Gambie : une soixantaine de meurtres de migrants et prisonniers imputée à Jammeh

Annonces
Annonces

Son exil doré dans les paradis centrales de la Guinée-Equatoriale ne l’épargne des accusations. En effet, même renversé après vingt deux ans de trône, l’ex-président gambien, Yaya Jammeh continue d’alimenter la chronique.

Aux dernières nouvelles venant de la Gambie, nous apprenons qu’une enquête diligentée par le nouveau président gambien Adama Barrow, révèle que l’enfant de Kanilaï serait rendu coupable de meurtres et d’exécutions sommaires tout au long de son mandat.

L’enquête est en cours d’exécution. Mais les premiers éléments dont elle fait cas font froid dans le dos. En juillet 2005, l’ancien chef de l’Etat gambien Yahya Jammeh aurait commandité l’assassinat de 52 migrants qu’ils soupçonnaient de vouloir commettre un coup d’Etat.

À en croire Reuters qui a été repris par Africanews, le témoignage d’un agent de police qui était chargé d’arrêter les migrants, indique les services de renseignements gambien avaient reçu une information selon laquelle un groupe de personnes en provenance du Burkina venait renverser le régime Jammeh.

À en croire Reuters, certains des junglers ont attesté qu’ils ont effectué les meurtres sur les ordres de Jammeh et ont déversé la plupart des corps dans un puits à travers la frontière.

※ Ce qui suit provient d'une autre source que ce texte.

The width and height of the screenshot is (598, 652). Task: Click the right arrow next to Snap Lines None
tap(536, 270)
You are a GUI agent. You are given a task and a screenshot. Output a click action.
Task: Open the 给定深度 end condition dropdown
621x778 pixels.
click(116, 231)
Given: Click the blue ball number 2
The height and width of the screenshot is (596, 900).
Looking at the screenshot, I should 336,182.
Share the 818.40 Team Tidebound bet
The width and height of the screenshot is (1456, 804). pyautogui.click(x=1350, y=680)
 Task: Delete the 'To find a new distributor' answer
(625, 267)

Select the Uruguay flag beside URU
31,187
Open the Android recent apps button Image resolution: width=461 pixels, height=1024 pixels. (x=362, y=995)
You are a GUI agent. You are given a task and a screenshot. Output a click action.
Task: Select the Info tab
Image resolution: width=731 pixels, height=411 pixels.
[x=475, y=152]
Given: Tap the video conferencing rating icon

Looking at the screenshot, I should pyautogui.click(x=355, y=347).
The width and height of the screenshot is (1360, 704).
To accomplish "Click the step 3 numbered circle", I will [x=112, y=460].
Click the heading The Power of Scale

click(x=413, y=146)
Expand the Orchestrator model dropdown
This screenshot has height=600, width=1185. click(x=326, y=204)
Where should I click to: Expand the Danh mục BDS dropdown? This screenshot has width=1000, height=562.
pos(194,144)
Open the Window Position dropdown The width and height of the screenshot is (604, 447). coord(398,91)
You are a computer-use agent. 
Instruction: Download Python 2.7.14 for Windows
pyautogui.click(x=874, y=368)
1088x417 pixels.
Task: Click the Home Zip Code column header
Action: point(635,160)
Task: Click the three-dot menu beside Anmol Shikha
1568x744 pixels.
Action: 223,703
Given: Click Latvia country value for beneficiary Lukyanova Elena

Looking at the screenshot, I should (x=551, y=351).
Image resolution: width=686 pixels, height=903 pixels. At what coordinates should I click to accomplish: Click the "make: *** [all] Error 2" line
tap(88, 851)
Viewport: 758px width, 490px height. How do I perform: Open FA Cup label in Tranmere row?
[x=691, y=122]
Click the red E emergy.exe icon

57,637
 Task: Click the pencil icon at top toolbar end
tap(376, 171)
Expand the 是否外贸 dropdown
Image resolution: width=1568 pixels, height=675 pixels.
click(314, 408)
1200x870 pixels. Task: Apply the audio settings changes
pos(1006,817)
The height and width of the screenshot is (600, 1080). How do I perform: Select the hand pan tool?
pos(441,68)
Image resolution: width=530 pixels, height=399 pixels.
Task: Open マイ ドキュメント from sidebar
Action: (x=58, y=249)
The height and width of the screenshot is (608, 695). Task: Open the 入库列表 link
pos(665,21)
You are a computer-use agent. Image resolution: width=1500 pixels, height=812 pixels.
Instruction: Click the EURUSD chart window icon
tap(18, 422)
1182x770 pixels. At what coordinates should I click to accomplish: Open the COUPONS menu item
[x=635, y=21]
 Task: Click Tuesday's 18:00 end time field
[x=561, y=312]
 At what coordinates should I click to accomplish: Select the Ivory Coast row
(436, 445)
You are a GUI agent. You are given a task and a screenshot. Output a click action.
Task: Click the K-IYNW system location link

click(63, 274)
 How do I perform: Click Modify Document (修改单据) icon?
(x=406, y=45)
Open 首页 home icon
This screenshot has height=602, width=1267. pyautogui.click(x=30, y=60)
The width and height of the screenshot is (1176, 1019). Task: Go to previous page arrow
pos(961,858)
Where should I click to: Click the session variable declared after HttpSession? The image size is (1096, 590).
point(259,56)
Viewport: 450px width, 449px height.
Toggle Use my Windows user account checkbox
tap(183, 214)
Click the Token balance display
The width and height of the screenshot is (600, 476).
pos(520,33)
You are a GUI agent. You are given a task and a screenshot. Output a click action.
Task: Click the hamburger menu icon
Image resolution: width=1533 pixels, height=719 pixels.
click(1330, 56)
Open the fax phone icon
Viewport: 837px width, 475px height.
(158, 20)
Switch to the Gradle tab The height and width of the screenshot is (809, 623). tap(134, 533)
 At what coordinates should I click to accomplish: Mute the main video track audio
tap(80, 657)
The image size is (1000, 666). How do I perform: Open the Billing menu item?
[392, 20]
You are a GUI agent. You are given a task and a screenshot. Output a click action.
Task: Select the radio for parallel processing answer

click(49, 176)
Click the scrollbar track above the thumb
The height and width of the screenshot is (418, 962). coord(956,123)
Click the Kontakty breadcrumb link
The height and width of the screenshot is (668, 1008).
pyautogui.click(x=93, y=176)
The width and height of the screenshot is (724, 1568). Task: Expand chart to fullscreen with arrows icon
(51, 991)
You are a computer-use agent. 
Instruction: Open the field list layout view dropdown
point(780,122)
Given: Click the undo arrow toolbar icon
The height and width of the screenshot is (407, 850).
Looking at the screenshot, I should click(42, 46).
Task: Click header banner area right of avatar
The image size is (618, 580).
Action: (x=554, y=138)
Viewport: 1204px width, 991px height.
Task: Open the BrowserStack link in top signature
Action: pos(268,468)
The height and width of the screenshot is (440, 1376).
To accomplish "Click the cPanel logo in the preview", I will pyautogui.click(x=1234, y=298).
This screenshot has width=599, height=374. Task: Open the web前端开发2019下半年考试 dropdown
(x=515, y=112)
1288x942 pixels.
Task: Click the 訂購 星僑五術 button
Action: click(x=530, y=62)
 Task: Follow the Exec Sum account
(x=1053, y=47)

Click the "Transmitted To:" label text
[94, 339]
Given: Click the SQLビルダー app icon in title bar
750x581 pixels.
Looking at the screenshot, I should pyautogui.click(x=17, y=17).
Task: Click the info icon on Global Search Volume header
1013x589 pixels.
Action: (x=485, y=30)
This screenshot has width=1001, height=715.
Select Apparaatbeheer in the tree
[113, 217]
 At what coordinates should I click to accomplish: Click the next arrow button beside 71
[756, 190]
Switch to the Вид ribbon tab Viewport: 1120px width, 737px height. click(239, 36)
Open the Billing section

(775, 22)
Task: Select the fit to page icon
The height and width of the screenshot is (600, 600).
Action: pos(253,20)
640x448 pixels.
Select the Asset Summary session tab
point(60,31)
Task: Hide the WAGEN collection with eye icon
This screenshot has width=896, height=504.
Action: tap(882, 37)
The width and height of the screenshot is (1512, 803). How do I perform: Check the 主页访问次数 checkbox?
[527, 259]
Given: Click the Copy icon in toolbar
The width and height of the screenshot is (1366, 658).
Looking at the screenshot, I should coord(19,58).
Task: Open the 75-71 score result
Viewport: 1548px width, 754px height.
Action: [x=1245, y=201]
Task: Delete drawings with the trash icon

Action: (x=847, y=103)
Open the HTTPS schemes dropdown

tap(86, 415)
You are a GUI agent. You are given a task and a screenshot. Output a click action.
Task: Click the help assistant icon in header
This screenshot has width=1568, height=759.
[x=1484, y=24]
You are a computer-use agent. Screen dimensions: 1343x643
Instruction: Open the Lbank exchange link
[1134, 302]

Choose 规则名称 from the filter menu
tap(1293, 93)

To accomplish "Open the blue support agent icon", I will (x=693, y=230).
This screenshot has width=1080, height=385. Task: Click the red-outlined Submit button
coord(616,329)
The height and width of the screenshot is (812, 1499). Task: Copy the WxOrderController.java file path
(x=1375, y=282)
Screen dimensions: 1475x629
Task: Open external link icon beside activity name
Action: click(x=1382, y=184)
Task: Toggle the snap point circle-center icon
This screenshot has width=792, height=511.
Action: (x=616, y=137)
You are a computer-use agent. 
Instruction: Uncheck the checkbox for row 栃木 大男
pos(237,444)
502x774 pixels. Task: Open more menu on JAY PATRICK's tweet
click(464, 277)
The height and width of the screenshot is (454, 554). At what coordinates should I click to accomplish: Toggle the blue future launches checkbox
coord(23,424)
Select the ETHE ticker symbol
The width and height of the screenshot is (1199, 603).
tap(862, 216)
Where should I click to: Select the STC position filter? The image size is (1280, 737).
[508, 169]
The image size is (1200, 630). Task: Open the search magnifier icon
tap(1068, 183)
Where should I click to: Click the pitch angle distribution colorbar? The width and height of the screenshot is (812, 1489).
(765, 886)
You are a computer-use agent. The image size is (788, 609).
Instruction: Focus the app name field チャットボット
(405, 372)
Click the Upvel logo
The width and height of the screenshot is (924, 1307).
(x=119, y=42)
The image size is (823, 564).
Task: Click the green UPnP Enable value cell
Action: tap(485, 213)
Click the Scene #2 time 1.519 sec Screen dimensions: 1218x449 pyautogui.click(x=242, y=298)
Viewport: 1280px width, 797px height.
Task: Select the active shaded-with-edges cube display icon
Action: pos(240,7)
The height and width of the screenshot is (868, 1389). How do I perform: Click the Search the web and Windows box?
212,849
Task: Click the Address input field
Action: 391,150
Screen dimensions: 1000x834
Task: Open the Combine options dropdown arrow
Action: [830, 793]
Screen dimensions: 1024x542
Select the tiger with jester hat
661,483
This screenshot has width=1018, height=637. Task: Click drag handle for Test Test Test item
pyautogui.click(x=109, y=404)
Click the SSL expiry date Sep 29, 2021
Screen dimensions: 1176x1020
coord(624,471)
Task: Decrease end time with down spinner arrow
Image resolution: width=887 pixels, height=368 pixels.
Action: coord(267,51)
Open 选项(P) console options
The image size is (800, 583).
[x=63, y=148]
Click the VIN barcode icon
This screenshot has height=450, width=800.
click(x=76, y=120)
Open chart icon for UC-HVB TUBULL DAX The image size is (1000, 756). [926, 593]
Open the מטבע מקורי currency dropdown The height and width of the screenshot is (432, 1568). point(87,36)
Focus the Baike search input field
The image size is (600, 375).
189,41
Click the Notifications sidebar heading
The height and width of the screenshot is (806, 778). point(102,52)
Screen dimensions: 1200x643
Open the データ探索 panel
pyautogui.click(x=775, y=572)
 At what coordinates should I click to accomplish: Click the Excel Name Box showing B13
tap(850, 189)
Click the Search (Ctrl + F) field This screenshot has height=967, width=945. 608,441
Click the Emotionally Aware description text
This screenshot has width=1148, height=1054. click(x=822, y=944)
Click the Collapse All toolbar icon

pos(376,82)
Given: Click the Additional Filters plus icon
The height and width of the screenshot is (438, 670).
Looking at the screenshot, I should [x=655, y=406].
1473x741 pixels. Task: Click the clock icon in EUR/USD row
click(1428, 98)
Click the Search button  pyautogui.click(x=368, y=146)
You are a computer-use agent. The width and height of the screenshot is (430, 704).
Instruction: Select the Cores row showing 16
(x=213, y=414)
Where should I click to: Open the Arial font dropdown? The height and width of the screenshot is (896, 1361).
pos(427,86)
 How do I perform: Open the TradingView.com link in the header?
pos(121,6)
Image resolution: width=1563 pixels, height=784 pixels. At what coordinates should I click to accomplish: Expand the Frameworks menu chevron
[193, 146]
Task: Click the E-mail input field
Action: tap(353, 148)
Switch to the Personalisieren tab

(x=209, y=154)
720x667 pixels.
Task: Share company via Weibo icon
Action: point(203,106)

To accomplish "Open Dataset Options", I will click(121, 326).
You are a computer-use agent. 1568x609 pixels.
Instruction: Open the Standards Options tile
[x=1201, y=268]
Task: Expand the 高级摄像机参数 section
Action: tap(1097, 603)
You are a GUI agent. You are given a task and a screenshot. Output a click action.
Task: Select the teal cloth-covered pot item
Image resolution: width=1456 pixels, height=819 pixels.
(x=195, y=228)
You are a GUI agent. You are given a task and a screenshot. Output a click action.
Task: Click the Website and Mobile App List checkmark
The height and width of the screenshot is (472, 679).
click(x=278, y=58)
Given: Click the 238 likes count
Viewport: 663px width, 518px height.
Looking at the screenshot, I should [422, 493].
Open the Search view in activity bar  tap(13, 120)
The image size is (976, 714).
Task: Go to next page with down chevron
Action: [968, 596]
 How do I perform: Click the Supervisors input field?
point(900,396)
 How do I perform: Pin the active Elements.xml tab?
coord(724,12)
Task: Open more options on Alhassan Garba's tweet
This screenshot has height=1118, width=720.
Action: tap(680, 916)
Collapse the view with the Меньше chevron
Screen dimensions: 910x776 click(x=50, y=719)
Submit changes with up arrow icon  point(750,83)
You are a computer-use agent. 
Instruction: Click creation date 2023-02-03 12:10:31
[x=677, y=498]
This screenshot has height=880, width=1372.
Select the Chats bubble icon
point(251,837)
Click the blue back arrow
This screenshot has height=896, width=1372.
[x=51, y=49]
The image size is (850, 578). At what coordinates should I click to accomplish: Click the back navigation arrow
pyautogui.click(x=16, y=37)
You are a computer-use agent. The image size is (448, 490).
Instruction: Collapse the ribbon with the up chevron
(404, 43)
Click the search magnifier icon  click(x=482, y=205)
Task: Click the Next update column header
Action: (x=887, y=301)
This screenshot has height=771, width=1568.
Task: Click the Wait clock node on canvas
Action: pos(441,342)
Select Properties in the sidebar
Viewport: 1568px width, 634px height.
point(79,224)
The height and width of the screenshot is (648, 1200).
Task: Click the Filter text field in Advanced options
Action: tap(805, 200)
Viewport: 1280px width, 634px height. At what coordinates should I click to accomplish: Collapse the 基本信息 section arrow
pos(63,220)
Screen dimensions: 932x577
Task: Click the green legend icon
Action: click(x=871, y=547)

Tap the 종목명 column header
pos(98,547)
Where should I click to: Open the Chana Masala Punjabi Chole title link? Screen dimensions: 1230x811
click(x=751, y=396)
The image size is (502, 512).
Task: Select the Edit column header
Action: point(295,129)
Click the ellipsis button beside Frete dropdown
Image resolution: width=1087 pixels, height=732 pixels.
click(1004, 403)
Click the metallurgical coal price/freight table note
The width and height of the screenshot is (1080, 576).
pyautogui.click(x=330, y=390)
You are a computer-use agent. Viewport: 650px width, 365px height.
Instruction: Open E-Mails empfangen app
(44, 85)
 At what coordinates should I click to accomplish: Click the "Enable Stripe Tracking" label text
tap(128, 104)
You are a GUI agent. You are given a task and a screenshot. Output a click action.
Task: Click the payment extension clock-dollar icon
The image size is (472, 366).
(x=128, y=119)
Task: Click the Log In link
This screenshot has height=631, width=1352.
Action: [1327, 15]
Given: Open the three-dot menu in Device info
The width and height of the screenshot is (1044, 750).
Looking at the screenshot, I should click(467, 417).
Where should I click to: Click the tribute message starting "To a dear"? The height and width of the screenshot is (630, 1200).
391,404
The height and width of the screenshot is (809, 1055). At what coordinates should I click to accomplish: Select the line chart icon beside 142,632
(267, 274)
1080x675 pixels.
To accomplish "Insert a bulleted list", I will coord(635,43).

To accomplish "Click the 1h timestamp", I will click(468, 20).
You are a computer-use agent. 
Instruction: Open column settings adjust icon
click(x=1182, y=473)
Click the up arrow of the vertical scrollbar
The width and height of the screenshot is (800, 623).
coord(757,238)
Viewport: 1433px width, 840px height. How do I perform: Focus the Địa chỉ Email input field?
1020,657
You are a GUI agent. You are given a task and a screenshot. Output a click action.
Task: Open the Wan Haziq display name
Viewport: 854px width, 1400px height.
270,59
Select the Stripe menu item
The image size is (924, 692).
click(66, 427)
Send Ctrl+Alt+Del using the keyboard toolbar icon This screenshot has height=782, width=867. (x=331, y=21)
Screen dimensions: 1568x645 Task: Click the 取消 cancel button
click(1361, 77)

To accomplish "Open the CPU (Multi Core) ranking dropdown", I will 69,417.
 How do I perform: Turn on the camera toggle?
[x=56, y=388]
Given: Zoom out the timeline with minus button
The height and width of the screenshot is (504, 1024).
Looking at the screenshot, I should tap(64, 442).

Au cours de ses 22 années de règne, Yahya Jammeh a été accusé de plusieurs violations de droits humains par la communauté internationale, les ONG et l’opposition gambienne.

Avec ces nouvelles accusations, l’ancien président actuellement en exil en Guinée équatoriale après sa défaite à la présidentielle de décembre 2016, pourrait de nouveau susciter des appels à son inculpation devant la justice, nous dit-on.